NAS COISAS SUPÉRFLUAS, LIBERDADE;

NAS COISAS NECESSÁRIAS, ORDEM;

EM TODAS AS COISAS, COMPREENSÃO.

sexta-feira, 27 de agosto de 2010

AGOSTO

Na crendice popular, agosto é um mês malfado. Algumas vezes mesmo as pessoas mais céticas chegam a duvidar desse seu ceticismo. Neste agosto foi uma sucessão de fatos horrendos. Uns, propiciados pela própria Natureza em fúria, outros, obras das mãos do próprio homem. Chuvas torrenciais na Ásia, com destruição da já precária infraestrutura de países podres, como o Afeganistão; enxurradas na Índia e na China, levando destruição e mortes à várias regiões desses países. Queimadas devastando a vegetação na Rússia, região oriental de tempo húmido cuja população anda com pesados agasalhos o ano inteiro. Sem falar nas queimadas (muitas vezes propositais ou acidentais (joga-se uma "biruca" para fora do carro) em várias regiões do Brasil.
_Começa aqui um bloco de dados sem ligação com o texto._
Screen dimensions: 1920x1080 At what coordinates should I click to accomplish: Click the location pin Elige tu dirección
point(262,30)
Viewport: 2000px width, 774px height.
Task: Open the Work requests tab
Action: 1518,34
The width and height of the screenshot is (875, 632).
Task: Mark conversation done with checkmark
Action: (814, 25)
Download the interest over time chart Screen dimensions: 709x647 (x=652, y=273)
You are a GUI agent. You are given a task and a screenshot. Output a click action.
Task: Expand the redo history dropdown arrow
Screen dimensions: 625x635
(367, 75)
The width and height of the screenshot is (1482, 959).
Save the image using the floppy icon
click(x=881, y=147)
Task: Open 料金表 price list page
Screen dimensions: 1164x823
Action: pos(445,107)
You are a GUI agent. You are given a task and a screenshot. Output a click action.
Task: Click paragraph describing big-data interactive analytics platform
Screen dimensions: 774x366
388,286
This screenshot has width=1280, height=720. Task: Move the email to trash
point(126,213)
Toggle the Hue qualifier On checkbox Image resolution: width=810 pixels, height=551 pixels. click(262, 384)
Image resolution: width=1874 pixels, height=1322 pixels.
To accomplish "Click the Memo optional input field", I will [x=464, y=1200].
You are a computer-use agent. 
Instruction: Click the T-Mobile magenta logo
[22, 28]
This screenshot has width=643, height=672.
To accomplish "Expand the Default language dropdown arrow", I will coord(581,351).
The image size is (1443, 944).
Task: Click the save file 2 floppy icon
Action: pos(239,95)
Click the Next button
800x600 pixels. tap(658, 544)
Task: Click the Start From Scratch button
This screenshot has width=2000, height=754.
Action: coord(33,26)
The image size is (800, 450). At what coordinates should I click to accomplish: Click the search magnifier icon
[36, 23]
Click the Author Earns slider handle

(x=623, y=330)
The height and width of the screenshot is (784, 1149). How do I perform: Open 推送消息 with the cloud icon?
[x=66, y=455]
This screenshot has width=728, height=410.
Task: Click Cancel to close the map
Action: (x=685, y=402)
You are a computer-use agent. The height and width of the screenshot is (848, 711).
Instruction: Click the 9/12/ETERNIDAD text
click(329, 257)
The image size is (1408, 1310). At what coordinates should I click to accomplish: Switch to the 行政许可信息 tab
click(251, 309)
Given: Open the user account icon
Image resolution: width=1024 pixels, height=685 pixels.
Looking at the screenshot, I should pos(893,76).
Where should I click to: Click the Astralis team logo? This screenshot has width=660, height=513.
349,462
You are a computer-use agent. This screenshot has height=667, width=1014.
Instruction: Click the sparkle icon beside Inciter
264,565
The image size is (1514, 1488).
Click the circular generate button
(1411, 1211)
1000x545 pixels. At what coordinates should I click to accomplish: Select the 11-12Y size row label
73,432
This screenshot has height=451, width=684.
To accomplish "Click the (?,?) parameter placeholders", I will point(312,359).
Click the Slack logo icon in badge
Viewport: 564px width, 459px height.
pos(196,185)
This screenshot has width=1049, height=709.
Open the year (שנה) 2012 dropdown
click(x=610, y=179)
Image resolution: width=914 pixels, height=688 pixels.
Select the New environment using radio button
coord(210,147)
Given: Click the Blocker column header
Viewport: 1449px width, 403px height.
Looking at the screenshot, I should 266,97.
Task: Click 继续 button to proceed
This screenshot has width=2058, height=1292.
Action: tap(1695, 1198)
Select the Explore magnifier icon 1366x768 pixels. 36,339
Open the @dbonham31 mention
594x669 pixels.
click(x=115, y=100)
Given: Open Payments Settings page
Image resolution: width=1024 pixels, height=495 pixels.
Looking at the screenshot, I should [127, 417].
É a queda de aviões (dois deles da brasileira Embraer), apresentando lances inesperados de perícia dos pilotos ajudando a salvar vidas. É o terrorismo se alastrando pelo mundo afora, com ações ousadas que não poupam nada nem ninguém; a ousadia dos traficantes que fazem do seu meio de negócios uma forma de aprisionar os cidadãos em sua própria cas. É a ameaça de guerra nuclear e a loucura desesperada de líderes de nações que querem se impor semeando medo; é a vilania de grupos e organizações (às vezes, países), plantando notícias tendenciosas que só servem para confundir a opinião pública mundial. Enfim, são ações políticas internacionais nem sempre bem coordenadas e ações da Natureza na sua trajetória geológica. E preciosas vidas humanas são desnecessariamente ceifadas. Felizmente, o mês tá terminando. Mas será que esses eventos registrados neste oitavo mês do ano são mesmo peculiaridades do mês de Agosto?